Problem set:
**a.** In the answer on resizing a C# List, which C++ method does the extension method match in behavior and time complexity?
**b.** Rewrite the answer on resizing a C# List starting with "list.Capacity = sz;" and going on through "likes of myList.Resize(23)", swapping "myList" for "numbers".
**c.** Pick up the answer on resizing a C# List after its final sentence and carry it on.

BEGIN Document extract

No, but you can use extension methods to add your own. The following has the same behaviour as std::vector<T>::resize()
, including the same time-complexity. The only difference is that in C++ we can define a default with void resize ( size_type sz, T c = T() )
and the way templates work means that that's fine if we call it without the default for a T
that has no accessible parameterless constructor. In C# we can't do that, so instead we have to create one method with no constraint that matches the non-default-used case, and another with a where new()
constraint that calls into it.
public static class ListExtra
{
public static void Resize<T>(this List<T> list, int sz, T c)
{
int cur = list.Count;
if(sz < cur)
list.RemoveRange(sz, cur - sz);
else if(sz > cur)
{
if(sz > list.Capacity)//this bit is purely an optimisation, to avoid multiple automatic capacity changes.
list.Capacity = sz;
list.AddRange(Enumerable.Repeat(c, sz - cur));
}
}
public static void Resize<T>(this List<T> list, int sz) where T : new()
{
Resize(list, sz, new T());
}
}
Now the likes of myList.Resize(23)
or myList.Resize(23, myDefaultValue)
will match what one expects from C++'s vector. I'd note though that sometimes where with C++ you'd have a vector of pointers, in C# you'd have a list of some reference-type. Hence in cases where the C++ T()

END Document extract
BEGIN Entries provided

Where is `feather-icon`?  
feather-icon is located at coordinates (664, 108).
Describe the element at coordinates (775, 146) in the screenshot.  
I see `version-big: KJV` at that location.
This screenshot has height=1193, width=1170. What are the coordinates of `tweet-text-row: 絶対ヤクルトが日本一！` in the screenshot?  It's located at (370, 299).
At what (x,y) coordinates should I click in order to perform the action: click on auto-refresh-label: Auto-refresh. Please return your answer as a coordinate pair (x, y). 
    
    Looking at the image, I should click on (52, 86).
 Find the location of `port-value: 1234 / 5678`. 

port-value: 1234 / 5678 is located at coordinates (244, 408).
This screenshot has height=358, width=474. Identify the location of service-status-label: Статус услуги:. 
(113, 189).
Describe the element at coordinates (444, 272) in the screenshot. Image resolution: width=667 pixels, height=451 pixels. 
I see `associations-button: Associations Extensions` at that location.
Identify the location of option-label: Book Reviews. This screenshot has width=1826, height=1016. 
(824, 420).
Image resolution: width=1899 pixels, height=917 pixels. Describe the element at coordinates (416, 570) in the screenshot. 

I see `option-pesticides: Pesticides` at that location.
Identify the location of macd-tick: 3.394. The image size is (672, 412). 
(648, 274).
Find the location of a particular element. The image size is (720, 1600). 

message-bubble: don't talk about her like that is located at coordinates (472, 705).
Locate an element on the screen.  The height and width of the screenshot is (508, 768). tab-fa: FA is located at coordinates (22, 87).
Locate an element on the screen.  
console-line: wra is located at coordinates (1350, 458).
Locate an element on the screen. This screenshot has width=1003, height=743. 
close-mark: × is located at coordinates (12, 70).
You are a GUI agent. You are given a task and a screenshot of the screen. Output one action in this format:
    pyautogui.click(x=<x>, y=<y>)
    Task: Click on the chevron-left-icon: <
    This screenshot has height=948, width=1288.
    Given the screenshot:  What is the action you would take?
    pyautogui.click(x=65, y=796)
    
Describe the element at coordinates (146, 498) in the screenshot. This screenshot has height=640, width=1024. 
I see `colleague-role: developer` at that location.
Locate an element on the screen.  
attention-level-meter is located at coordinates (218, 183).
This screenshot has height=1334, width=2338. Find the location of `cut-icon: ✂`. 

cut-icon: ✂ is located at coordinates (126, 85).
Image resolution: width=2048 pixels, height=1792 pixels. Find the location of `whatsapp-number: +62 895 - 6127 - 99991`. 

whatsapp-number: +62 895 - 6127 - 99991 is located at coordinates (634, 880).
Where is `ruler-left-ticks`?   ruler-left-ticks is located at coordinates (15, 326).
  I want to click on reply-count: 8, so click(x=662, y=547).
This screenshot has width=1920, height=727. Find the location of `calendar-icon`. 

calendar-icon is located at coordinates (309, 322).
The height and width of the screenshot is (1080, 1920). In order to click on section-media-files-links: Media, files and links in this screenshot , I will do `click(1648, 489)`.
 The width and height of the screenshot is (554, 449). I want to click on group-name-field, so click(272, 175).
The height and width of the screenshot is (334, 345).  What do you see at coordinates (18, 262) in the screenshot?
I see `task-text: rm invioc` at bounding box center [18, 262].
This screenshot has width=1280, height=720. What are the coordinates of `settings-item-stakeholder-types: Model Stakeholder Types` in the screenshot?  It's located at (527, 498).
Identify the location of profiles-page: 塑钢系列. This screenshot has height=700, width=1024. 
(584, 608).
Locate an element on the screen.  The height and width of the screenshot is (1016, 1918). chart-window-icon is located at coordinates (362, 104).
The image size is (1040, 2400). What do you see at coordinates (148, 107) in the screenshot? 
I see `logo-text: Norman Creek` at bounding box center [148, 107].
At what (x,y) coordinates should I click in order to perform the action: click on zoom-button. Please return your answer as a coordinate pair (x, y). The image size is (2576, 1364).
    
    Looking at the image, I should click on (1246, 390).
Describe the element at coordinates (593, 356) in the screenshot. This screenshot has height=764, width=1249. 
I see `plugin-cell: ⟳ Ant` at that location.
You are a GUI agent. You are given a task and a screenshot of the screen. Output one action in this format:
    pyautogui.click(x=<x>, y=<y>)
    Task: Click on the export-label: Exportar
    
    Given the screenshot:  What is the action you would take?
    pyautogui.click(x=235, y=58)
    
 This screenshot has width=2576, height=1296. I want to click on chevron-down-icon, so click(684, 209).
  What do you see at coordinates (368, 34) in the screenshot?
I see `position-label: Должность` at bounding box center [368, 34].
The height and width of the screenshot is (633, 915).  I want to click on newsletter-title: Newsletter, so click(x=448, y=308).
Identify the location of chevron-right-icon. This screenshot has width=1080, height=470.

END Entries provided

Answers by item:
**a.** std::vector<T>::resize()

**b.**
list.Capacity = sz;
list.AddRange(Enumerable.Repeat(c, sz - cur));
}
}
public static void Resize<T>(this List<T> list, int sz) where T : new()
{
Resize(list, sz, new T());
}
}
Now the likes of numbers.Resize(23)

**c.**
produces a null pointer (because it's a pointer), here we're expecting it to call a parameterless constructor. For that reason you might find it closer to the behaviour you're used to to replace the second method with:
public static void Resize<T>(this List<T> list, int sz)
{
Resize(list, sz, default(T));
}
This has the same effect with value types (call parameterless constructor), but with reference-types, it'll fill with nulls. In which case, we can just rewrite the entire class to:
public static class ListExtra
{
public static void Resize<T>(this List<T> list, int sz, T c = default(T))
{
int cur = list.Count;
if(sz < cur)
list.RemoveRange(sz, cur - sz);
else if(sz > cur)
list.AddRange(Enumerable.Repeat(c, sz - cur));
}
}
Note that this isn't so much about differences between std::vector<T>
and List<T>
as about the differences in how pointers are used in C++ and C#.